17. Punishment for obstruction in enquiry –
(1) No person will express his unwillingness without any reasonable ground to assist the enquiry officer in his enquiry activities under this Act.
(2) If any person violates the provision of Sub-section (1) he will be imprisoned for one year maximum or fined for Taka ten thousand maximum or he may be punished with both.

Fifth Chapter

Miscellaneous

18. Agreement with the Foreign Country –
(1) The government may enter into agreement with any foreign country in order to fulfill the objective of this Act.
(2) If any agreement is entered into with a foreign country under Sub-section (1) above, the government will declare the name of such country as the ‘country under agreement’ in order to fulfill the objective of this act by Notification in the Government Gazette.

19. Responsibility of the banks, financial institutions and other institutions engaged in financial activities in preventing and identifying money laundering –
(1) In checking and identifying money laundering banks, financial institutions and other institutions engaged in financial activities –
(Ka) As client of it, it should preserve the correct and full information of all of its clients and in the event of closing of transactions it should preserve records of transactions for at least five years from the date of closure;
(Kha) Will provide the records so preserved as per Sub-section (Ka) above to Bangladesh Bank from time to time on demand;
(Ga) Information regarding abnormal transactions and doubtful transactions which are likely to be related to money laundering should be informed to Bangladesh Bank.
(2) Bangladesh Bank will determine the information to be preserved as per Sub-section (1) and issue Circular or Gazette Notification from time to time.
(3) In the event of failure of providing and preserving the information as mentioned in Sub-section (1) Bangladesh Bank will inform the licensing authority of the defaulting bank, financial institution and other institutions engaged in financial activities so that the concerned authority can take proper action for negligence and failure against the concerned bank, financial institution and other institution engaged in financial activities as per their own rule or provision.
(4) Whatever may contain in Sub-section (3), Bangladesh Bank will be able to impose fine up to a maximum of Taka one lac and a minimum of Taka ten thousand to the defaulting bank, financial institution and other institution engaged in financial activities for failure to preserve and supply information as mentioned in Sub-section (3) and also for negligence.

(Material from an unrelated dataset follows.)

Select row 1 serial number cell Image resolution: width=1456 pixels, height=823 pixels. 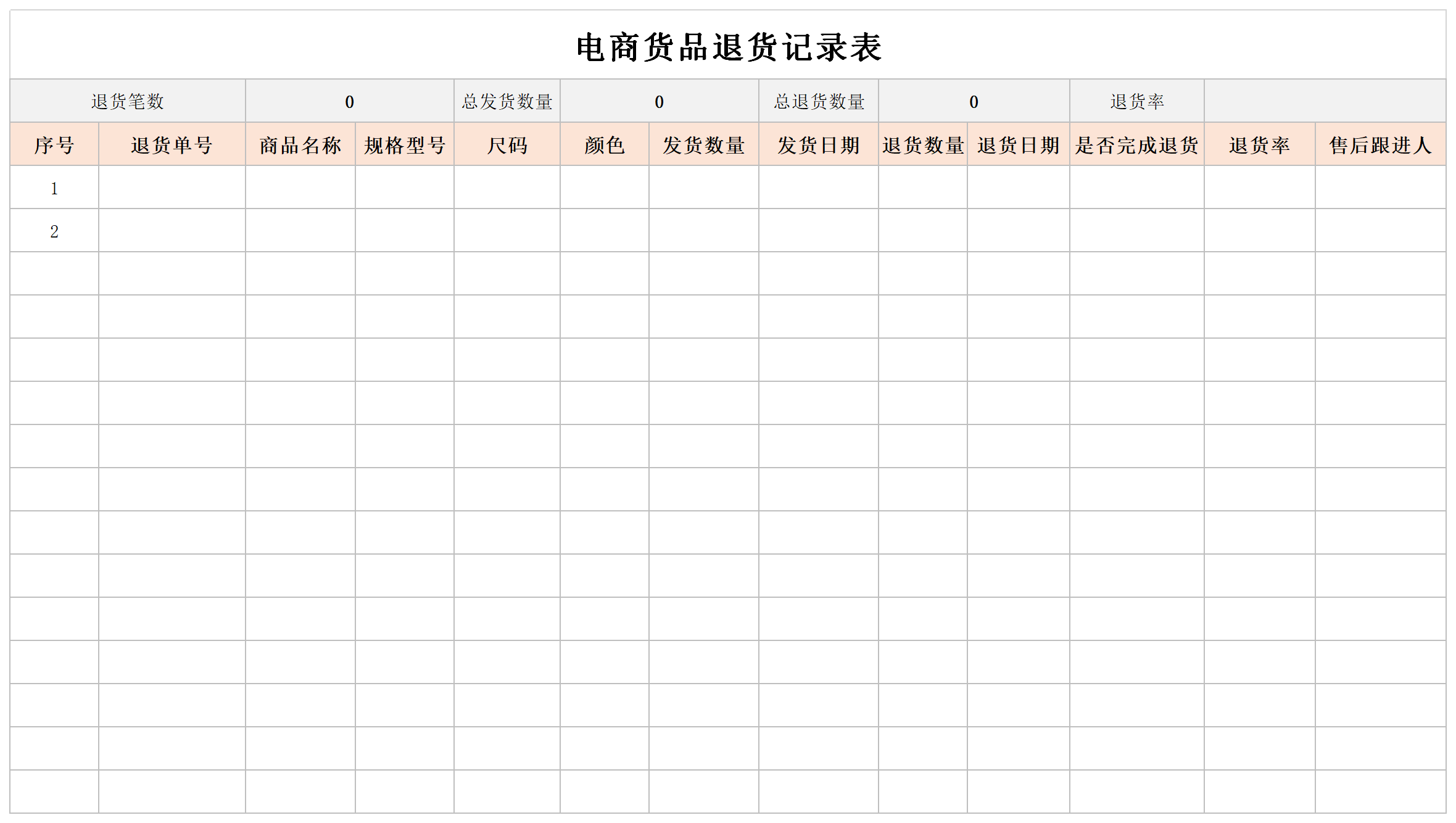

20. Crime committed by the company etc. –
(1) If the violator of any provision of this act is a company, it will be regarded that each proprietor, director, manager, secretary or any other officer or employee or representative of the company has violated the provision:
But the condition is this that the concerned person will not be responsible for the violation if he can prove that the above violation has been done beyond his knowledge or he has failed to check the violation despite his best effort.
Explanation: - In this section –
(Ka) “Company” will mean any company, statutory body, partnership concern, Association or institution formed with one or more than one person;
(Kha) “Director” will mean any partner or member of the Board of Director in whatever name it is called.
(2) Registration of the company which is engaged in money laundering directly or indirectly will be liable to be cancelled.

21. Power to frame rules. – Government by Notification in Government Gazette will be able to frame rules in order to fulfill the objective of this Act.


Schedule

[Reference – conditions of Section 7(2)]

(Ka) Penal Code, 1860 (XLV of 1860);
(Kha) Arms Act, 1878 (XL of 1878);
(Ga) Foreign Exchange Regulation Act, 1947 (VII of 1947);
(Gha) Anti Corruption Act, 1957 (XXVI of 1957);
(Umah) Special Power Act, 1974 (XIV of 1974);
(Cha) Madak Drabwa Niatran Ain (Drugs Control Act), 1990 (Act No. 20 of 1990);
(Chaa) Nari O Shishu Nirjatan Daman Ain (Women and Children Oppression Prevention Act), 2000 (Act No. 8 of 2000);
(Ja) Aain-sringkhola Bighnokari Aporadh (Druto Bichar) Aain, 2002. (Crimes obstructing law & order (speedy trial) Act), (Act No. 11 of 2002).